Originally posted by Shady El Damaty:

Hi Alfonso,

Ok that makes a bit of sense -- I tried calculating the degrees of freedom using the equation you listed as follows:

TR = 2.28
NumScans = 150
Filter Width = 0.09-0.008 = 0.082

NumScans *  FilterWidth/NyqFreq = 150*0.0820/((1/2.28)*.5 = 56.1

So how do I incorporate the number of subjects (N=133) to calculate the final number of components?

PS -- are there any resources I can consult to understand where you got that equation from? this is all very interesting!!

Originally posted by Alfonso Nieto-Castanon:

Hi Shady,

Unfortunately there is no such formula for the multiple-subject case. To be a bit more precise, the actual degrees of freedom of the multiple-subject data will just be in this case min(56.1*Nsubjects,Nvoxels) (because the components across subjects cannot possibly be perfectly aligned) but what this really tells you is only that the multiple-subject data is not going to show the very sharp drop that you found in the single-subject data (or at least it is not going to show it until ~7.500 components), but unfortunately this tells you nothing about how many of these components are really replicable or significant. For that you need something like Bartlett's test, model comparison measures, etc. which gets us back to our starting point. In practical terms, one easy option to identify significant/reliable components when you have sufficient subjects (as you do), is to repeat the ICA analyses across multiple smaller subsets of subjects, and then simply select those components that appear consistently across many or most of those smaller analyses. 

Hope this helps
Alfonso
Originally posted by Shady El Damaty:

Dear Alfonso,

In this post you mentioned that it is possible to constrain the between group analysis to only look into within-network effects.
I was wondering how I can do that? I guess I can use the masks generated with ICA as ROIs (using 'Add ICA-network-ROIs' in Setup.ROIs?). But what is then the best way to analyze the group differences? And is this the correct way to create the ROIs?


Thank you!

Best wishes,
Julia

Originally posted by Alfonso Nieto-Castanon:

I am still not sure how to constrain the between group analysis to only within-networks effects.
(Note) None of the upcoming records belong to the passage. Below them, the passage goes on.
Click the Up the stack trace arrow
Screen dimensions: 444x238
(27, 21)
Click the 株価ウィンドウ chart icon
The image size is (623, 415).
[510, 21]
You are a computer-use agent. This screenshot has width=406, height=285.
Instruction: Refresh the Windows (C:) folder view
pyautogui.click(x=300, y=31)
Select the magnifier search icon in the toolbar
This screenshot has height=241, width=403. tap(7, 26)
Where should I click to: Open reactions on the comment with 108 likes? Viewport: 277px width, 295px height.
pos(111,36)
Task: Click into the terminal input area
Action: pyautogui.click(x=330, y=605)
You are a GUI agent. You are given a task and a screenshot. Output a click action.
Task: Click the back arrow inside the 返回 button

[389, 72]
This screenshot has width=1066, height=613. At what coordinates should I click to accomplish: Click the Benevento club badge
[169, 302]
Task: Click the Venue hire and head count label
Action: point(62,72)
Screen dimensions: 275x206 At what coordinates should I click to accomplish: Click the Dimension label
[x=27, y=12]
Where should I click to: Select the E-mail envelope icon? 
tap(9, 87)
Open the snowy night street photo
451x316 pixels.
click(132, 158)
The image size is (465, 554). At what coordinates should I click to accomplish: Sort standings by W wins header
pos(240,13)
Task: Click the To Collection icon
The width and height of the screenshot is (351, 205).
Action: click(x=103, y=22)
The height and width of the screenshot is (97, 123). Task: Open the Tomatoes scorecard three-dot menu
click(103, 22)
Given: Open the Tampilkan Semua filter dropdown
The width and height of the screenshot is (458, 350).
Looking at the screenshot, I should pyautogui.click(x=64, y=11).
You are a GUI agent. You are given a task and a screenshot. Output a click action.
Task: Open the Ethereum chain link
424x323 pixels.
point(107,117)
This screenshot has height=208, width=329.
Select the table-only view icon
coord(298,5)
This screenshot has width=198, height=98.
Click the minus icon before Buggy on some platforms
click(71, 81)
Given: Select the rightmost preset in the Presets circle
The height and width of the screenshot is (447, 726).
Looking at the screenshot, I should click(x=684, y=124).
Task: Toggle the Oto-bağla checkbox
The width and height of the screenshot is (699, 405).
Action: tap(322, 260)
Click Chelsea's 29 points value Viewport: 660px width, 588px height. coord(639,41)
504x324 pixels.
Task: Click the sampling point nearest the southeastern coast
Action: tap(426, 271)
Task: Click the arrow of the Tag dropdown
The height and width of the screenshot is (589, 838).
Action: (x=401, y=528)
Does anybody have any ideas?

Best wishes,
Julia
Originally posted by Julia Binnewies:

Actually, I was wondering more about what exactly the metric of comparison is when one conducts a 2nd level analysis in the "spatial components" tab.  For instance, let's say I was interested in simple regression of a variable [between-subjects contrast; 01] to change between conditions (follow-up > baseline) and selected "group-ICA_3" and "group_ICA_10" (i.e., DMN network components) in the ICA network section and set those as [10;01] in the between-measures contrast section.  What is this exactly comparing within the two ICA networks?  ICC? 

Jeff

Hmm, couldn't you just use the ICA networks as seeds in seed to voxel analyses to accomplish this?